== Work required ==
Format the lines of the listing as a numbered list, from the line containing "Where should I click to: Click the green" through the line containing "Open the Phone", and leave out any blank lines.

== Dataset excerpt ==
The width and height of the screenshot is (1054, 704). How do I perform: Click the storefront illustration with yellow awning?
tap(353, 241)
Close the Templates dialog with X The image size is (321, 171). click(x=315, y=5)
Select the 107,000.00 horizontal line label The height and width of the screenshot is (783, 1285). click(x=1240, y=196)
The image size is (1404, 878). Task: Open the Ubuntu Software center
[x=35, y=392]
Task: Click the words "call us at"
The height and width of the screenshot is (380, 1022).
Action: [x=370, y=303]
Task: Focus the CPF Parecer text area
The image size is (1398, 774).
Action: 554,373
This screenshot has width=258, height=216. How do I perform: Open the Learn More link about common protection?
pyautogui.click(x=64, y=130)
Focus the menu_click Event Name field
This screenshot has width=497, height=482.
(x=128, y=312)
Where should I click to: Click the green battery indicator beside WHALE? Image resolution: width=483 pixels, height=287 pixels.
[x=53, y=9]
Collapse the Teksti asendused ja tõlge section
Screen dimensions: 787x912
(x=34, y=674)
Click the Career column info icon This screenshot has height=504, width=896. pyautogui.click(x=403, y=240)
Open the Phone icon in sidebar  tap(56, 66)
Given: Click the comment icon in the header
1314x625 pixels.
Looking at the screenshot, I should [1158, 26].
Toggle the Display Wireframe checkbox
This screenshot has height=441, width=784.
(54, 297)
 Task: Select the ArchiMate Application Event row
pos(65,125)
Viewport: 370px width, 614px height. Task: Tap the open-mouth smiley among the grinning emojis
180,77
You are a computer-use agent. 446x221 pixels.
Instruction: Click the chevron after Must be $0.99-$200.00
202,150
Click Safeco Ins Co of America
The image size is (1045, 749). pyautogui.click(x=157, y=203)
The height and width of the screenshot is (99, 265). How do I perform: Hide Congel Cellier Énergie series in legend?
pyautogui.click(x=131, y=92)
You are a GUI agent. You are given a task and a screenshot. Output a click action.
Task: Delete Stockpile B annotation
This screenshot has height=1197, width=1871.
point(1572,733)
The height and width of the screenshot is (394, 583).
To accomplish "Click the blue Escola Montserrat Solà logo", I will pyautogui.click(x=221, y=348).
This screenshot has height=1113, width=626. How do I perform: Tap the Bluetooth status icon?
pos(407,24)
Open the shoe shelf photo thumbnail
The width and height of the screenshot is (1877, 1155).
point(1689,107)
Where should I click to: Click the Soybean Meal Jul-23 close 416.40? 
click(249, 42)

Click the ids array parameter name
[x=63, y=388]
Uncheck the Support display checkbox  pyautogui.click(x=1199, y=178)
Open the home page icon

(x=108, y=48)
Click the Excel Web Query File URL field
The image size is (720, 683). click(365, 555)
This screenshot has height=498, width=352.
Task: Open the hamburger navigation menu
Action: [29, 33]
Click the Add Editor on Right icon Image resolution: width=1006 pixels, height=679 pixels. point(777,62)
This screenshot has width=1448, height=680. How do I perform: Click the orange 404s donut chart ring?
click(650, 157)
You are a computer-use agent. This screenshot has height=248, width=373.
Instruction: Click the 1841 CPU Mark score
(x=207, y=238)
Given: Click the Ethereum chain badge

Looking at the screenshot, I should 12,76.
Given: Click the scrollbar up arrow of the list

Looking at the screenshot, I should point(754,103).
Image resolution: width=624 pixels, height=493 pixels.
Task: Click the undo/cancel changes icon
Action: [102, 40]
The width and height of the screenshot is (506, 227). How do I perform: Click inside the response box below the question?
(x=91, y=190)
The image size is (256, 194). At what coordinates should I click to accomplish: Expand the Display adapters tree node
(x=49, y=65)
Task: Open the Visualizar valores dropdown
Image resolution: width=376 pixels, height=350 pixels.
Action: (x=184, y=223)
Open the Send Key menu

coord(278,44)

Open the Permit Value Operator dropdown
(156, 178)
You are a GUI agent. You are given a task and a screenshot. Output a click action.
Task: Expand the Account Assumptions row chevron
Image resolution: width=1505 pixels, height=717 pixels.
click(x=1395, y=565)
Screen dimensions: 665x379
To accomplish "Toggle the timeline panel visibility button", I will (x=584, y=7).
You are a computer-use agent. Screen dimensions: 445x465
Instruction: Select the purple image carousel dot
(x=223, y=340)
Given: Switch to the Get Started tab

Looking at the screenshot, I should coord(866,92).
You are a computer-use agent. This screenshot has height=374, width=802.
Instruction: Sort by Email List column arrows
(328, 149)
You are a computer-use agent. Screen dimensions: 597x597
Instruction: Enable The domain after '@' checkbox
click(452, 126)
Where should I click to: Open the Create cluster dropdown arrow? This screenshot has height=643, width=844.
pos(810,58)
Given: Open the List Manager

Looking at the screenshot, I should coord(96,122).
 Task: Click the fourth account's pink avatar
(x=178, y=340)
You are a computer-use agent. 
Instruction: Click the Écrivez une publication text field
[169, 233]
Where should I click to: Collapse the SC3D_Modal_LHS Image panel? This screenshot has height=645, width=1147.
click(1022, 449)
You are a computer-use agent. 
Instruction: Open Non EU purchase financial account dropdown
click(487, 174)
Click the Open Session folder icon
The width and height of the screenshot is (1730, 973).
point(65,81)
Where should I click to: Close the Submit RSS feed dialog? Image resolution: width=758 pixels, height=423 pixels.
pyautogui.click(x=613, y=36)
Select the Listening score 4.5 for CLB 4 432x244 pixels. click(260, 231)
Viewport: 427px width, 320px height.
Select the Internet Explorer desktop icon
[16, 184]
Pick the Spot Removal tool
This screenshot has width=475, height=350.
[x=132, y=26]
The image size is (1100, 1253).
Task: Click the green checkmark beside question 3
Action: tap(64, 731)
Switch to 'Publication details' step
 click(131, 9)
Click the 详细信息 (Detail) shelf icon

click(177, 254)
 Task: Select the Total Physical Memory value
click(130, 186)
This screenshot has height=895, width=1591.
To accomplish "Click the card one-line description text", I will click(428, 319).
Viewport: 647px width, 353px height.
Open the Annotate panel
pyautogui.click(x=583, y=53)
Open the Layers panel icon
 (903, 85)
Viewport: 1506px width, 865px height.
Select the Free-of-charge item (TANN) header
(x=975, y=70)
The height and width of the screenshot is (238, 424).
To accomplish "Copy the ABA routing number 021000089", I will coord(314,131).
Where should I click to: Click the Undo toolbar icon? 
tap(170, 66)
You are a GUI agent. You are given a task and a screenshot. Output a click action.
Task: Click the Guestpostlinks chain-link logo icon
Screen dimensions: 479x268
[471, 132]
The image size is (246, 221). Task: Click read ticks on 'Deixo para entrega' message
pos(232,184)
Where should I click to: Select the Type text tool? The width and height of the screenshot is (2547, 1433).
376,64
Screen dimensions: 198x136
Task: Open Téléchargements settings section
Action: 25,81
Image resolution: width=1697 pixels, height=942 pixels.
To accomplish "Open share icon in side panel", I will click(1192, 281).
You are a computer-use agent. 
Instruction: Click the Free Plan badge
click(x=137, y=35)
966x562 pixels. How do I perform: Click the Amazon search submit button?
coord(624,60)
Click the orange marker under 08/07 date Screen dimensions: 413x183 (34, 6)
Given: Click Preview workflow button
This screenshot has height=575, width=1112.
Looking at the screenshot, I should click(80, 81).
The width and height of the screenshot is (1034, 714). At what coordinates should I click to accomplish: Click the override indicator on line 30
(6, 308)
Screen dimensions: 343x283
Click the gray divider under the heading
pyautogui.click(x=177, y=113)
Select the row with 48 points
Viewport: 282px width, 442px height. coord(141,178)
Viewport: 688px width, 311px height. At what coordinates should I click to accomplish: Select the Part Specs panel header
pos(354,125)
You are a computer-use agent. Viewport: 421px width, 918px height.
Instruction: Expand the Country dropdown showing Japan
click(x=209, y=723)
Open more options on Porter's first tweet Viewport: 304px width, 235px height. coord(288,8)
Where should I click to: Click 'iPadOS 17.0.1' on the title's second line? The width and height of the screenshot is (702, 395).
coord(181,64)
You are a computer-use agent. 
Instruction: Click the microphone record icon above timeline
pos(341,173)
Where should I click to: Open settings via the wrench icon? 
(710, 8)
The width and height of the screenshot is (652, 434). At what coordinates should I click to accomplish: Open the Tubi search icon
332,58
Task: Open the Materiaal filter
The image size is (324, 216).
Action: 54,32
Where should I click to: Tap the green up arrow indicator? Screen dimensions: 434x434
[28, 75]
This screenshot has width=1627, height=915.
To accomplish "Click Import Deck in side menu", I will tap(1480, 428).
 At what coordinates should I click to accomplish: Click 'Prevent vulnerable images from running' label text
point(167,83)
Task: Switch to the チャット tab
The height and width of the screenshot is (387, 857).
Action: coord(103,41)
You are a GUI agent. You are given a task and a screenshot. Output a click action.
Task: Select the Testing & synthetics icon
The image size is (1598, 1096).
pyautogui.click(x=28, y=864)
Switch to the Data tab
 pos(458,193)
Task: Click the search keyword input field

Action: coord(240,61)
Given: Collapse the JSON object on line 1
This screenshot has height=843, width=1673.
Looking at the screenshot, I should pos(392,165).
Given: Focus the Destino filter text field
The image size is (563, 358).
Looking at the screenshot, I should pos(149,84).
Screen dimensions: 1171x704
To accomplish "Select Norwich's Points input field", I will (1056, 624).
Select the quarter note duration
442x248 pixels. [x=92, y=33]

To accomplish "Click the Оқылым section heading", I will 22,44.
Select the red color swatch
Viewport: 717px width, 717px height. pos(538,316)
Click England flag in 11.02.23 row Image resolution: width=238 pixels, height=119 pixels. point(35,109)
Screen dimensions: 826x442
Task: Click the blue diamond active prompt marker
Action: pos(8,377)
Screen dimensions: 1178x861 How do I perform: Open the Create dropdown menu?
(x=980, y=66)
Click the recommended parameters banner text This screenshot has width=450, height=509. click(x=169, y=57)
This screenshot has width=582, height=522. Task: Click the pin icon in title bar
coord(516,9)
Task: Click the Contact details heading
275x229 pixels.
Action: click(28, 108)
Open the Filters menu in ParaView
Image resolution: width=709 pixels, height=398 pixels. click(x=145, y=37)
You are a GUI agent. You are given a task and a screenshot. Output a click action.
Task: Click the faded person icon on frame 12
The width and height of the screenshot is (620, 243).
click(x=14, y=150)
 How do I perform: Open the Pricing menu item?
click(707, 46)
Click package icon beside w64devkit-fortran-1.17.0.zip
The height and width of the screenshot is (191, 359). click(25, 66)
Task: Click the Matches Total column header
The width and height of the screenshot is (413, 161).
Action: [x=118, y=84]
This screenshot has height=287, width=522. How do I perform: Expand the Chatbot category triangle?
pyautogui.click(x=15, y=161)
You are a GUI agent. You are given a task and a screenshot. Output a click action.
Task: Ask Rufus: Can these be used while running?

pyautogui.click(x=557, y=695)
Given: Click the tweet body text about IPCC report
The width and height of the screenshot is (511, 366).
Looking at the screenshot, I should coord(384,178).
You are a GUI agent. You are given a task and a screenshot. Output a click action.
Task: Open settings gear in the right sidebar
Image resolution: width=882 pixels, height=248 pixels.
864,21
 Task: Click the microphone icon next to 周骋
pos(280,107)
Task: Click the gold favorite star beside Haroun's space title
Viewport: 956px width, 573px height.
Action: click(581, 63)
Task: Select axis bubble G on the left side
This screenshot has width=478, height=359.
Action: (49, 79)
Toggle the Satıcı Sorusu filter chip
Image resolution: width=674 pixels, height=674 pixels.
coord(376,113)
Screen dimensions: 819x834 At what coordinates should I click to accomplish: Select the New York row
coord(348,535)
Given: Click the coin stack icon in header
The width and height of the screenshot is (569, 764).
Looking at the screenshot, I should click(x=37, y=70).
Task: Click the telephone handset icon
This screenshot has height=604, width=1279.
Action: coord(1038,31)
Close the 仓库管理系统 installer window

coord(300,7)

== Written solution ==
1. Where should I click to: Click the green battery indicator beside WHALE? Image resolution: width=483 pixels, height=287 pixels.
2. [x=53, y=9]
3. Collapse the Teksti asendused ja tõlge section
4. Screen dimensions: 787x912
5. (x=34, y=674)
6. Click the Career column info icon This screenshot has height=504, width=896. pyautogui.click(x=403, y=240)
7. Open the Phone icon in sidebar  tap(56, 66)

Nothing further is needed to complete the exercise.